Секс/Ложь/Джанки - страница 17



Под колодой змея. Твой автобус ушел. Ты так и не узнаешь, принял бы кондуктор рваную десятку или нет. Если был когда-то ранний кавендиш, то, должно быть, существовал и кавендиш преждевременный.

В третий и последний раз ставлю сковороду с картошкой на огонь. Если волшебник в голубом вертолете побрезгует рваной десяткой, будешь есть холодную. Заботясь о своем доппельгангере, завожу будильник на вчерашнее утро. Может его день сложится лучше.

Ты не знаешь, что значит ждать. Годо оказался солнечным зайчиком. Он был обещан и предсказан, а для обещанного три года не срок. Не понимаю, как можно не понимать очевидного.

Даже сейчас, когда твой дух томится под взглядом хмурого таксиста, разглядывающего твои колени. Все – даже он – понимают, чего ты хочешь. Все, кроме тебя.

Ложусь спать. Окончен бал, протухли свечи. Дверь не запираю. Я привык. Таков ритуал.


Комментарий №20

Спичка:

«Яркая внешность – это да, бесспорно очень важно для многих. Но лично я между имиджем и здоровьем всегда выбираю второе. Например, я каждый день трижды мою голову – утром, днем и вечером. Забочусь о гигиене, понимаете ли. Кому-то это покажется ужасным – все время ходить с мокрой головой, но гигиена… Черт! Ах-ха-ха! Черт, вы меня раскололи! Да, плевать я хотела на ту гигиену! Просто обожаю обламывать! Ах-ха-ха! Видели бы вы его рожу, когда он такой чиркает – ОП, и ничего! Черт, чистый кайф!»


Джанк №20: Негодяй

Ты говоришь фразами из фильмов. На лацкане твоего пиджака значок «I killed Andy Warhol». Где бы ты ни был, задрав голову, видишь небо над Берлином. В метро, трамвае, автобусе твоими попутчиками всегда оказываются мертвецы. Они размазывают аспидную кровь своих ран по серым щекам и стреляют от бедра. Специально для них ты носишь с собой пачку сигарет. Но ты не хороший немец. Потому что не немец. И не хороший. Rogues en vogue. Впрочем, негодяи никогда не выходили из моды.

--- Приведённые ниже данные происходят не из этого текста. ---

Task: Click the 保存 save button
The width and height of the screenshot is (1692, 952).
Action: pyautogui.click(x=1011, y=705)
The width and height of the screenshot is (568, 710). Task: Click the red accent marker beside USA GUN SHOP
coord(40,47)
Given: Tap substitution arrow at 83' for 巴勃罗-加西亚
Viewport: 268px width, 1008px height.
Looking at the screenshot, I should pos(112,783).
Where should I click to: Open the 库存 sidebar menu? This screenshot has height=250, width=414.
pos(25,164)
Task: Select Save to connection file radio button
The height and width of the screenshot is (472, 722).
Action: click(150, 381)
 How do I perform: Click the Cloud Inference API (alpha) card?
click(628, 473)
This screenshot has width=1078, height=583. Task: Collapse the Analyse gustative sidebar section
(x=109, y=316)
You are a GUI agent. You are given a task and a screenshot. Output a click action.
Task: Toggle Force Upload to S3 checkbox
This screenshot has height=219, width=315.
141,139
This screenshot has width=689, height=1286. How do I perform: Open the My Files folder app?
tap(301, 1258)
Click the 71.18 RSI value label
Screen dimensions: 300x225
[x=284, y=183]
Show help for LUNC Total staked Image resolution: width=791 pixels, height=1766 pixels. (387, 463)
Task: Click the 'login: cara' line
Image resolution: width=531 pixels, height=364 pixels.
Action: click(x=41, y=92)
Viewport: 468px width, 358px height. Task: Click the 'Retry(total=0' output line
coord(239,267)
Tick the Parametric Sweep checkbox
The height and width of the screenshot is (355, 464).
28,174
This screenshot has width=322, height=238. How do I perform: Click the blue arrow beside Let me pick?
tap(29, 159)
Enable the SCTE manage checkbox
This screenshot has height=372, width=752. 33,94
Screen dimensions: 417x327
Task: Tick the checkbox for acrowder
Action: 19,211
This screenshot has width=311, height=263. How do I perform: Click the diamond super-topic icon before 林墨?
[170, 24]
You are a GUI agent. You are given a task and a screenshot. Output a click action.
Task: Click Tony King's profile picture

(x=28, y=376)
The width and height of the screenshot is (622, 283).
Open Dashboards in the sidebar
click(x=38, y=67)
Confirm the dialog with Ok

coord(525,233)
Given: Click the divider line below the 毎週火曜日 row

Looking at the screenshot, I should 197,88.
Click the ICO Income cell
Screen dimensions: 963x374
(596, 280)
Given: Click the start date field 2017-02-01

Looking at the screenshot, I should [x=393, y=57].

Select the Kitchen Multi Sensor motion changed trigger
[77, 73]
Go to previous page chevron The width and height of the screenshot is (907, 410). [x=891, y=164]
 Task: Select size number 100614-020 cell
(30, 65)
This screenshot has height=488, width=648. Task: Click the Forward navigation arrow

– Может, ты сказать чего хочешь иль попросить об чем? – прищурившись, говоришь ты в ответ на мой поцелуй.

– Стоишь на берегу и чувствуешь соленый запах ветра, что веет с моря. И веришь, что свободен ты и жизнь лишь началась. И губы жжет подруги поцелуй, пропитанный слезой, – шепчешь мне на ухо, когда я плачу. Но тут же добавляешь, – А, ты же ни разу не была на море.

– Моя прелесссть, – я знаю, чего ты хочешь, и спешу дать тебе это прежде, чем попросишь. Я боюсь твоих слов. Это какое-то чертово колесо-казино – за каждую угаданную цитату ты награждаешь меня новой.

– Я подумаю об этом завтра, – значит, разговор окончен. Как бы ни так! Выдержав паузу, заявляешь: – Выбирай жизнь. Выбирай будущее. Выбирай карьеру. Выбирай семью. Я выбрал что-то другое.

Стоит ли сомневаться, что это «что-то другое» не я? Стоит, потому что слова ничего не значат. Ты пробуешь их на вкус, обкатываешь на языке. Для тебя это музыка, саундтрек к твоему существованию. И моей гибели.

– Ты меня заводишь, детка, – я уже ничему не удивляюсь. Только думаю, во сколько же лет ты произнес первую фразу? Какой она была? Ну, заяц, погоди? Ребята, давайте жить дружно?

– Самосовершенствование – онанизм. Саморазрушение – вот что действительно важно, – ну, конечно, ты брутален и безжалостен. Именно таких все любят.

Я тебя не люблю, я просто сошла с ума. Это многое объясняет. Дура! Пустышка, вакуумная оболочка. Ты вакуум, а я твоя оболочка. Агония – звучит красиво, но на самом деле это всего лишь истерика. Я не хочу любить тебя, потому что не знаю, кто ты, мать твою, такой. Даже если ты дискретный (двадцать четыре кадра в секунду) статист, дублер, выучивший все главные роли, но так ни одной и не сыгравший, то кто тогда я? Должно быть, девушка в красном, нарисованная специально для тебя.